-- PROBLEM DETAILS --
Show every line from the data below that includes "Create".
+ + + + + + +
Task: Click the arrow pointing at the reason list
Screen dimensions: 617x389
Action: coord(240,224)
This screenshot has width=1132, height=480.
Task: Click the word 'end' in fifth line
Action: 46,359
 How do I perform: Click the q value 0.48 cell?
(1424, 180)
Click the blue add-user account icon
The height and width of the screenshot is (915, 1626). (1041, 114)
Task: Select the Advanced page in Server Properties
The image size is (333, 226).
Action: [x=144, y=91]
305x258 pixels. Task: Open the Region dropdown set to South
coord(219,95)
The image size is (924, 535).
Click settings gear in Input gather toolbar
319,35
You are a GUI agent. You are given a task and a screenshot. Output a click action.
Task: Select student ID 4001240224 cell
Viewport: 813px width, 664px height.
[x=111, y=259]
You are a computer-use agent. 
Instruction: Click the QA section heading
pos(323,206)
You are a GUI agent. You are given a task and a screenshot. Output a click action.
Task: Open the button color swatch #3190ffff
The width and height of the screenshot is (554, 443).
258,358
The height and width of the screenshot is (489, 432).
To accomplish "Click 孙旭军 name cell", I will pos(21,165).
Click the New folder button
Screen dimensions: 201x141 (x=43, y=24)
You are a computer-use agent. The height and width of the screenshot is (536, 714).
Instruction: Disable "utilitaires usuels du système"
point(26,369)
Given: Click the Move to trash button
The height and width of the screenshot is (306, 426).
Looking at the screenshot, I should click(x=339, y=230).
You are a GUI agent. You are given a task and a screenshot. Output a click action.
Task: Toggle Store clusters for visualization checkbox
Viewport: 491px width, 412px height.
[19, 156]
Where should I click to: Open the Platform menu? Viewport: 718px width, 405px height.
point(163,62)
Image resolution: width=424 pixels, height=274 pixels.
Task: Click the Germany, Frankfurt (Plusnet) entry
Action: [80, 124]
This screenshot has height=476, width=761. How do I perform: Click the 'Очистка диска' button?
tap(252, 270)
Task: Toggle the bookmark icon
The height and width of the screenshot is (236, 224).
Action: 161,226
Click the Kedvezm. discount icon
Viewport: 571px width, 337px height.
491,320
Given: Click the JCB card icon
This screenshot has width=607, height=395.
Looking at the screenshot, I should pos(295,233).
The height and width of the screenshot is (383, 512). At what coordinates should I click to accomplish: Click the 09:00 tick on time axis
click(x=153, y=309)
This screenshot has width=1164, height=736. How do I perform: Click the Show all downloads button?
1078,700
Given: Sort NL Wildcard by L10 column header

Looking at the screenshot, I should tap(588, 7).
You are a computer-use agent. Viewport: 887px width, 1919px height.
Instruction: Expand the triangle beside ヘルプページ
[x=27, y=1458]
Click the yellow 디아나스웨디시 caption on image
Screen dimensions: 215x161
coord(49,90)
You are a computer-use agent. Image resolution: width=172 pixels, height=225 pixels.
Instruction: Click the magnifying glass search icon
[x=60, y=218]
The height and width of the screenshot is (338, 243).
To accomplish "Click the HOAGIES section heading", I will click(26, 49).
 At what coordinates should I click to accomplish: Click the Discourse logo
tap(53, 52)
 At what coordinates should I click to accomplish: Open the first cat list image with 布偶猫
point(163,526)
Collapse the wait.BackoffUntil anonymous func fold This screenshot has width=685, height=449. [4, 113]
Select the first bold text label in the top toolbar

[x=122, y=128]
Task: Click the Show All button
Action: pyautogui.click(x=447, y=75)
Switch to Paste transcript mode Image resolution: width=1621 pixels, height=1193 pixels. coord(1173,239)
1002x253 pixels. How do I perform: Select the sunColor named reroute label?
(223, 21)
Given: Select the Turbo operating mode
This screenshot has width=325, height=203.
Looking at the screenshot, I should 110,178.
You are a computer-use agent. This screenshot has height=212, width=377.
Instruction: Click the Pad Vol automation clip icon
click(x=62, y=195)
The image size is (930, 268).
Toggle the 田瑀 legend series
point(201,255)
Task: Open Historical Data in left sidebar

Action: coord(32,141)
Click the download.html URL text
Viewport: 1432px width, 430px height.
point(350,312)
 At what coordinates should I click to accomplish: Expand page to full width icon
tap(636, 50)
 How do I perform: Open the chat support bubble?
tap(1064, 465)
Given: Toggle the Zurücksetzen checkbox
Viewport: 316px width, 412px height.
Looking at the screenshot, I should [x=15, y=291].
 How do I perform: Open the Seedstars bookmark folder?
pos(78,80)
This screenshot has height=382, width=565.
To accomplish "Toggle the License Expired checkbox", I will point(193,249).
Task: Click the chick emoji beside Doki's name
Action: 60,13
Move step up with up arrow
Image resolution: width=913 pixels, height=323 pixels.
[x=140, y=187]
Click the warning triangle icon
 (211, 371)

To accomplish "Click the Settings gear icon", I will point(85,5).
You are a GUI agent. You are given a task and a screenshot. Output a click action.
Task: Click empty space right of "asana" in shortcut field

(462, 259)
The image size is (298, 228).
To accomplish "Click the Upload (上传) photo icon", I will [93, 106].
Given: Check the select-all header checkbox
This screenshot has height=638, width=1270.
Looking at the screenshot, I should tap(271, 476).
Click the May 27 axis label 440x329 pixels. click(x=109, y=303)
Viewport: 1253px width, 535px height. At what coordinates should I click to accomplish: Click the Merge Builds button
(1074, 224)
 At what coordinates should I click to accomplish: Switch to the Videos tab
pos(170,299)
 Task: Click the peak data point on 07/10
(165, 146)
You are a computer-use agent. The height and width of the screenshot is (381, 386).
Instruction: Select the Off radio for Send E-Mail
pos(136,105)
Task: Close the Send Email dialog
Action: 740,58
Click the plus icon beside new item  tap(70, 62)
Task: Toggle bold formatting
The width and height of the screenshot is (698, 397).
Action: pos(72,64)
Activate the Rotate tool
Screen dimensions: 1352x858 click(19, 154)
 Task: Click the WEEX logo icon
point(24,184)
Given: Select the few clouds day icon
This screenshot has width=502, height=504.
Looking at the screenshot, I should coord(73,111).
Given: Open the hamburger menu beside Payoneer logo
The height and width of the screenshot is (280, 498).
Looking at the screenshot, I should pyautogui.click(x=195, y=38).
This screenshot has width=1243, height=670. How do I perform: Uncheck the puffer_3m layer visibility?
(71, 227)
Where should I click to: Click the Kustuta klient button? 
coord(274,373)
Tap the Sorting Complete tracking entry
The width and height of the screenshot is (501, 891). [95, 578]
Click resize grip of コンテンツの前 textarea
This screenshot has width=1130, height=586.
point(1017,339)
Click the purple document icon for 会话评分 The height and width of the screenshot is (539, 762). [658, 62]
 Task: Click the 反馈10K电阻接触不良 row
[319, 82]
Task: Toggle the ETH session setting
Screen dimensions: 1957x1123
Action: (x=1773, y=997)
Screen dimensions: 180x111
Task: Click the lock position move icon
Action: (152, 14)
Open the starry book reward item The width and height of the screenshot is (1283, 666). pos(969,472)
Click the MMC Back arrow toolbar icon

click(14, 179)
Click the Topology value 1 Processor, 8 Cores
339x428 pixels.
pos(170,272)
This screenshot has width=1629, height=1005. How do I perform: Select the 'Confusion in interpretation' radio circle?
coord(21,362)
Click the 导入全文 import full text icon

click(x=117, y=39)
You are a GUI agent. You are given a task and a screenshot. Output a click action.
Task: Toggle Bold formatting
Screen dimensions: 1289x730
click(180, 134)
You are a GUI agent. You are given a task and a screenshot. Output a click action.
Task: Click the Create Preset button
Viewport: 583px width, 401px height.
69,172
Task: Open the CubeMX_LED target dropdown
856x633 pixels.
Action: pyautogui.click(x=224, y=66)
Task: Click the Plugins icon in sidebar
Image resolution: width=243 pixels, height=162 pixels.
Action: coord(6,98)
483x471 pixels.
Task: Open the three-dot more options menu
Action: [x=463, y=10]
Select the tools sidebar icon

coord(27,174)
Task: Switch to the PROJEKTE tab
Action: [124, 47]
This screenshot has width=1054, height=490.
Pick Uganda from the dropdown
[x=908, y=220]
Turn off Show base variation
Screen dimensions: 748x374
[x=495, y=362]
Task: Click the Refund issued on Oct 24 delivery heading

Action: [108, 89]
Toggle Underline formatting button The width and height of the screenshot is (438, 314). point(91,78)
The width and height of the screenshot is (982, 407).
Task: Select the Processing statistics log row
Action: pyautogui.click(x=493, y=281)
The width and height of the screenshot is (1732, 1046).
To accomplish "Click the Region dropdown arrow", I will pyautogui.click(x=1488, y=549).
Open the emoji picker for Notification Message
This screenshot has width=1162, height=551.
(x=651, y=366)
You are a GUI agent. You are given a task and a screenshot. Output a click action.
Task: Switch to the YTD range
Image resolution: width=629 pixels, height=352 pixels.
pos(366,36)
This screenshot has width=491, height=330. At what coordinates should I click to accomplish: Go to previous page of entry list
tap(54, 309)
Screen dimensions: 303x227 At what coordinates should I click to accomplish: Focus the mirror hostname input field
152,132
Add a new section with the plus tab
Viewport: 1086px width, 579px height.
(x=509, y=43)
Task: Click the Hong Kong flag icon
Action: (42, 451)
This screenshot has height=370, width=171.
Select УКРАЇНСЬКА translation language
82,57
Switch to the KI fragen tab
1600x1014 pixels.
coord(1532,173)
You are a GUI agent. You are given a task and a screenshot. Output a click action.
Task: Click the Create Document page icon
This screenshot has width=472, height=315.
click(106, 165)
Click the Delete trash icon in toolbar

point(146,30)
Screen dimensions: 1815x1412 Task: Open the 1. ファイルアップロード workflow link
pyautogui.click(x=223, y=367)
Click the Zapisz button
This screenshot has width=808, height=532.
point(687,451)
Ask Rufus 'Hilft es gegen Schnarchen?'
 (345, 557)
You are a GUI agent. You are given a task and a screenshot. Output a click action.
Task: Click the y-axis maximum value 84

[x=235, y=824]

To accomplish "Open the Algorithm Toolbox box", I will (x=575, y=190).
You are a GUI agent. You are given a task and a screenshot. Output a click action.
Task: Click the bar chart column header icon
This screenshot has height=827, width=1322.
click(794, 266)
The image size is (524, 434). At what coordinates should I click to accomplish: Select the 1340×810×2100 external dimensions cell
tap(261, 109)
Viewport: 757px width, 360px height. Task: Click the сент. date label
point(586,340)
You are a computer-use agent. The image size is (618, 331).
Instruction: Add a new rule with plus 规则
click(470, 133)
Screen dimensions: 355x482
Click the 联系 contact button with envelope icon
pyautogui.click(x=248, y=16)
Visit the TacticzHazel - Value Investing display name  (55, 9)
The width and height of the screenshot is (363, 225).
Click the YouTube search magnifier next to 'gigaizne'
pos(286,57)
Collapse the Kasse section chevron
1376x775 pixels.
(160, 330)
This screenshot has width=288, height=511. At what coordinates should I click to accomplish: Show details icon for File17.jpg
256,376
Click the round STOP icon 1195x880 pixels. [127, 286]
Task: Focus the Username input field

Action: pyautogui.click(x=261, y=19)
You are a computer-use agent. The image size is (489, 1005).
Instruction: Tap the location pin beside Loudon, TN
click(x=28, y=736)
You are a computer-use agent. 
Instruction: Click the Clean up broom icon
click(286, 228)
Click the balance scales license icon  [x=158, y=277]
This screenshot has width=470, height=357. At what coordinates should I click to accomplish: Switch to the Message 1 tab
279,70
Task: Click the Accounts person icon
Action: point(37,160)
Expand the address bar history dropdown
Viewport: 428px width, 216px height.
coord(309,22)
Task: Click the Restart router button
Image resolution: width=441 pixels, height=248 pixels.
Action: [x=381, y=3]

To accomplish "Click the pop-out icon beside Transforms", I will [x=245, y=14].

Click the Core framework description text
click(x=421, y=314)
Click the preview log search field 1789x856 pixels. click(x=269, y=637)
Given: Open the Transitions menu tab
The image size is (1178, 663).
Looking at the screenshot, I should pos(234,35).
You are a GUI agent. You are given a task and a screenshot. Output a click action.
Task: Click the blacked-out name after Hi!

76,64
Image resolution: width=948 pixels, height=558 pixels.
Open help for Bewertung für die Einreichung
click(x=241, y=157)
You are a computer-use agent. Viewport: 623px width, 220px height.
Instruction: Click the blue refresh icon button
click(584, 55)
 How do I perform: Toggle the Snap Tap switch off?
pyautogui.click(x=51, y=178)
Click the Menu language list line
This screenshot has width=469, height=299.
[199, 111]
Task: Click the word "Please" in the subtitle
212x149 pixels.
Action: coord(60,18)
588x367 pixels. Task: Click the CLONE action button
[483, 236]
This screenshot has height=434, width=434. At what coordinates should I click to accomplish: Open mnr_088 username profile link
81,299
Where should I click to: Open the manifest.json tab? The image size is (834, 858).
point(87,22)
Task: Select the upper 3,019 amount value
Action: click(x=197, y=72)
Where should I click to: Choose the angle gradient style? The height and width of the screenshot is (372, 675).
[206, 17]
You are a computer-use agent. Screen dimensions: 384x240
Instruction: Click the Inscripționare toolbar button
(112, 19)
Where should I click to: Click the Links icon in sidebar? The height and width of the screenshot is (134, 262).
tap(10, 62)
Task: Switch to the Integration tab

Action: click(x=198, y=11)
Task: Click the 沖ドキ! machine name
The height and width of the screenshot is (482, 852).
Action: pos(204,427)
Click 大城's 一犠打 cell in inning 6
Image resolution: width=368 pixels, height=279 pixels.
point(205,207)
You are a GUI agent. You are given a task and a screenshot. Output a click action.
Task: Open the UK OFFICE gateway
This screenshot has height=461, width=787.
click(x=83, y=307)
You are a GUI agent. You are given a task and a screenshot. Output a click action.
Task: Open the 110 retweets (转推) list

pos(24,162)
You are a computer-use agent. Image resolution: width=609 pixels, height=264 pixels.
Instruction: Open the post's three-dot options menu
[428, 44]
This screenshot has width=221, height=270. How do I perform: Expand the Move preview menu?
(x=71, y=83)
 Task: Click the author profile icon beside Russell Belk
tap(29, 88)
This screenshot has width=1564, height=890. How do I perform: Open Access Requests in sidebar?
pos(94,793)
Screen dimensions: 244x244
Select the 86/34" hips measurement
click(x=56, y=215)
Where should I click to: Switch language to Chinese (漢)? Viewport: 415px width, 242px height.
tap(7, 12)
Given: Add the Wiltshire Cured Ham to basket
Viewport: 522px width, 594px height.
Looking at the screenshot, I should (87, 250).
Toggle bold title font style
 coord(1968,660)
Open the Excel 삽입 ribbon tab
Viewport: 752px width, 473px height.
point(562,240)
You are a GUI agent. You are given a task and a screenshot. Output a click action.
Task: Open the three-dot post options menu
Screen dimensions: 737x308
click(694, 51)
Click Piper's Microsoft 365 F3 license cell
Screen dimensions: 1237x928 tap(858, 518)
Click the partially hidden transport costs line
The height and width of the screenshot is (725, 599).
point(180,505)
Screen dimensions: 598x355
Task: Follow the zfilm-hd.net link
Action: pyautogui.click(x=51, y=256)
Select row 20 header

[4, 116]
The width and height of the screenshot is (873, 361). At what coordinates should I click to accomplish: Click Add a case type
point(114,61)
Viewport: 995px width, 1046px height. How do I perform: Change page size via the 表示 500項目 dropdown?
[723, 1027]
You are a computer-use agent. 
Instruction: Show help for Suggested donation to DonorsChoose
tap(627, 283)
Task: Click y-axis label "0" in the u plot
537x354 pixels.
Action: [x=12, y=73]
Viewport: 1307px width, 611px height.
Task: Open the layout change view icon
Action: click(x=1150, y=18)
+ + + + + + +
-- ANSWER --
Task: Click the Create Preset button
Task: Click the Create Document page icon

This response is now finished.